--- Records from a data collection ---
--------

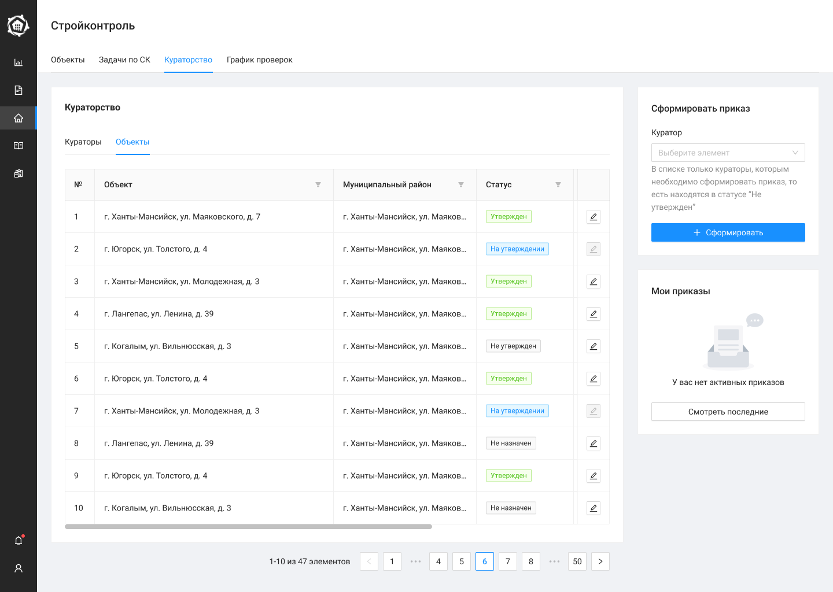Click Смотреть последние button
The height and width of the screenshot is (592, 833).
[x=728, y=412]
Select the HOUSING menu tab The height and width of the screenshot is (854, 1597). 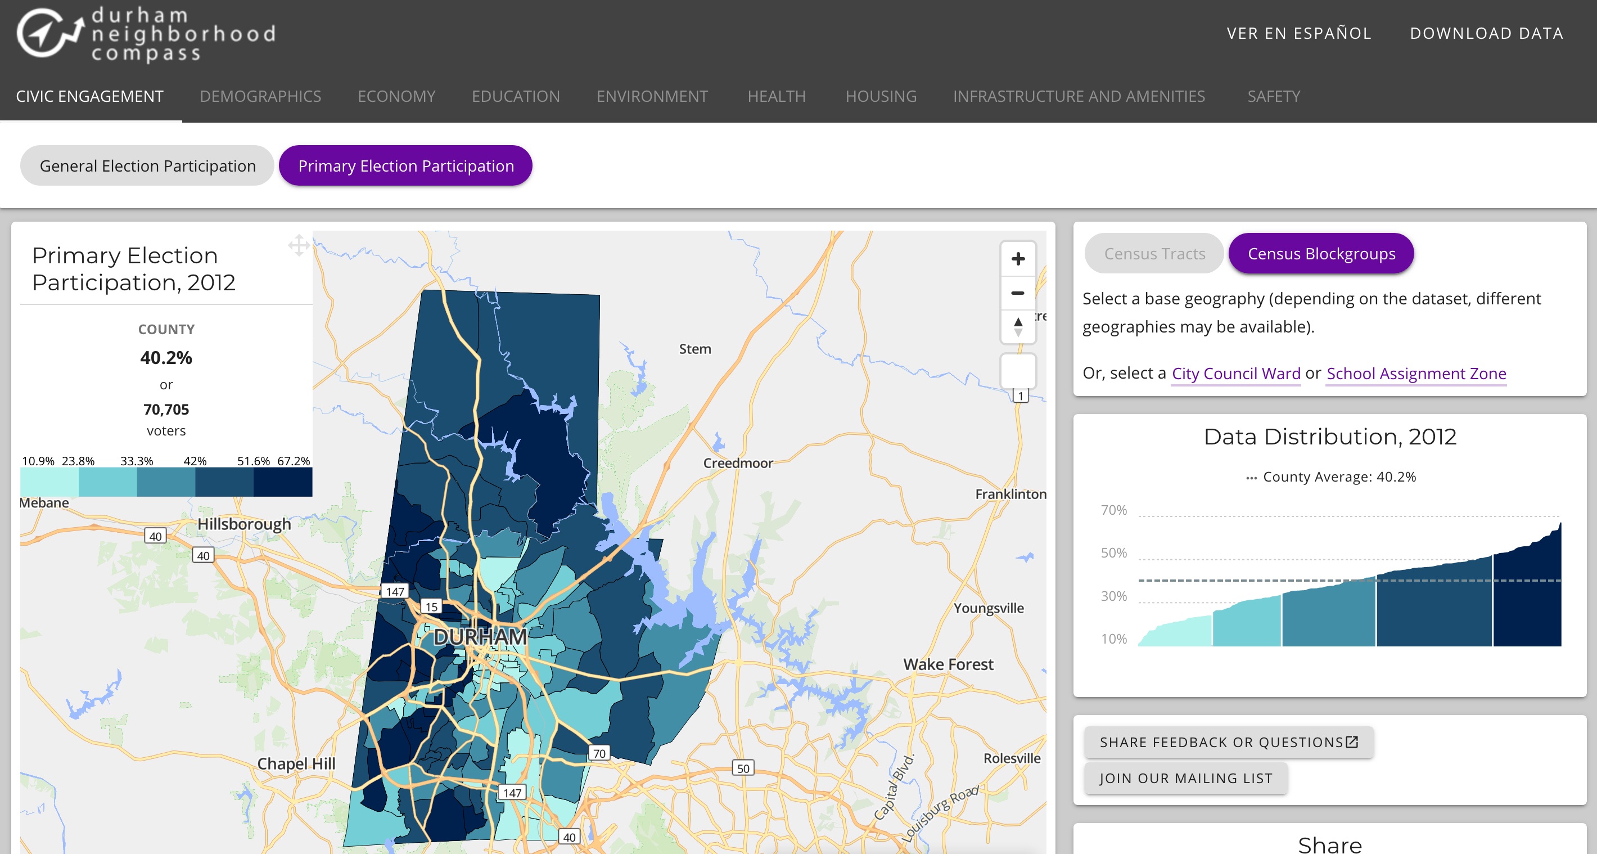click(881, 95)
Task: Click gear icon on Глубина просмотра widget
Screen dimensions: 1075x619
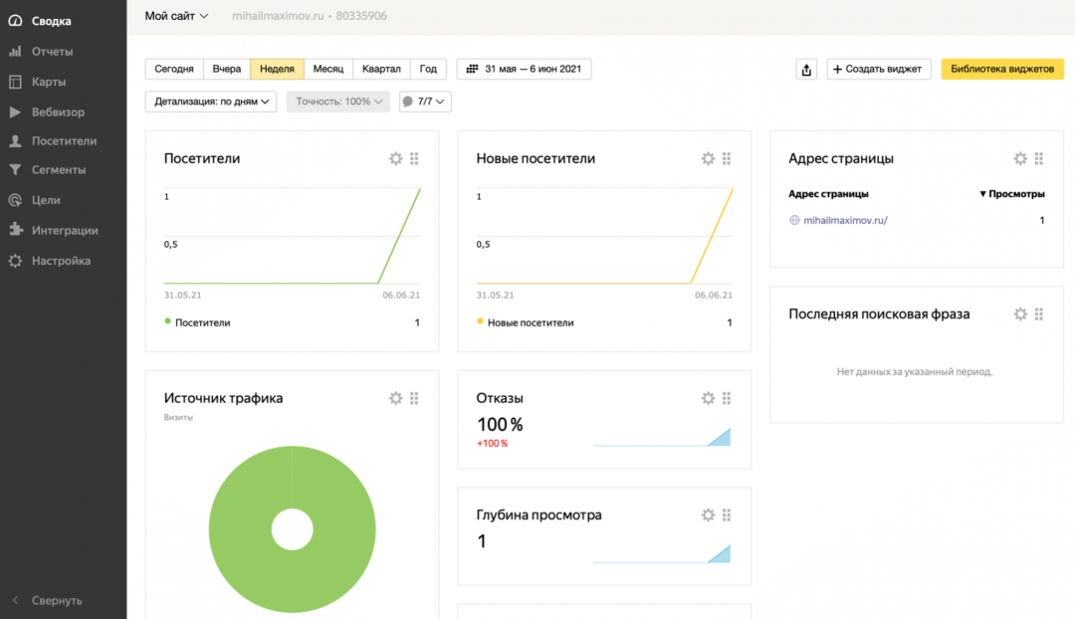Action: (708, 515)
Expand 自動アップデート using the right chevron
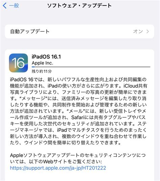Screen dimensions: 160x181 pos(148,31)
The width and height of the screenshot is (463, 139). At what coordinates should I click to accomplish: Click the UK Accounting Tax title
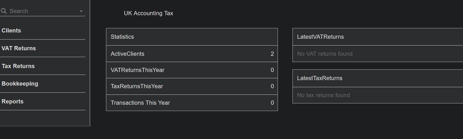148,13
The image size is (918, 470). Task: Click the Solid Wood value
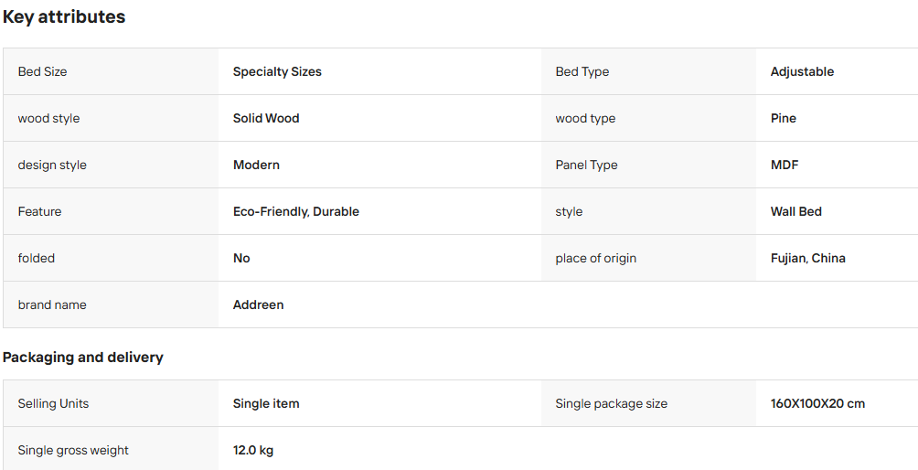[x=266, y=118]
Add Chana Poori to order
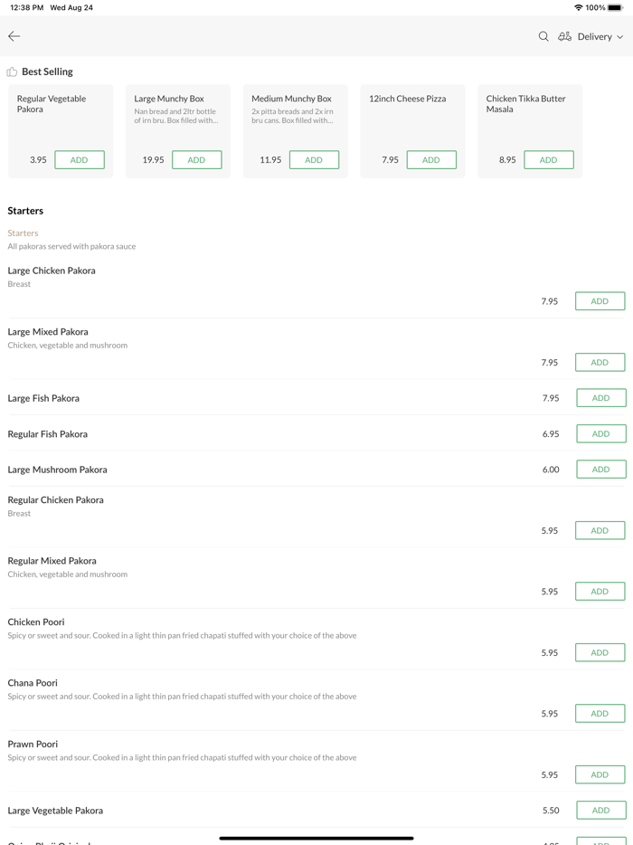The height and width of the screenshot is (845, 633). pos(600,714)
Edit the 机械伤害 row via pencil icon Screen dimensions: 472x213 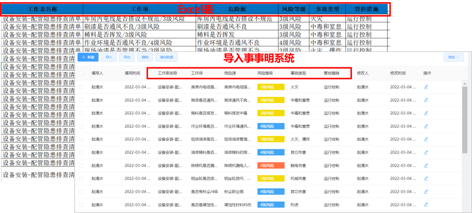[x=426, y=179]
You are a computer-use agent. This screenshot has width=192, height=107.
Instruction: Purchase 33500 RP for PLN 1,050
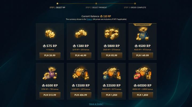tap(111, 95)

--------

--- WORK TASK ---
With the pictures left out, copy exactly the lines above from the line containing "You are a computer-use" through the last line of the entries.

--- OUTPUT FOR THIS TASK ---
You are a computer-use agent. This screenshot has width=192, height=107.
Instruction: Purchase 33500 RP for PLN 1,050
tap(111, 95)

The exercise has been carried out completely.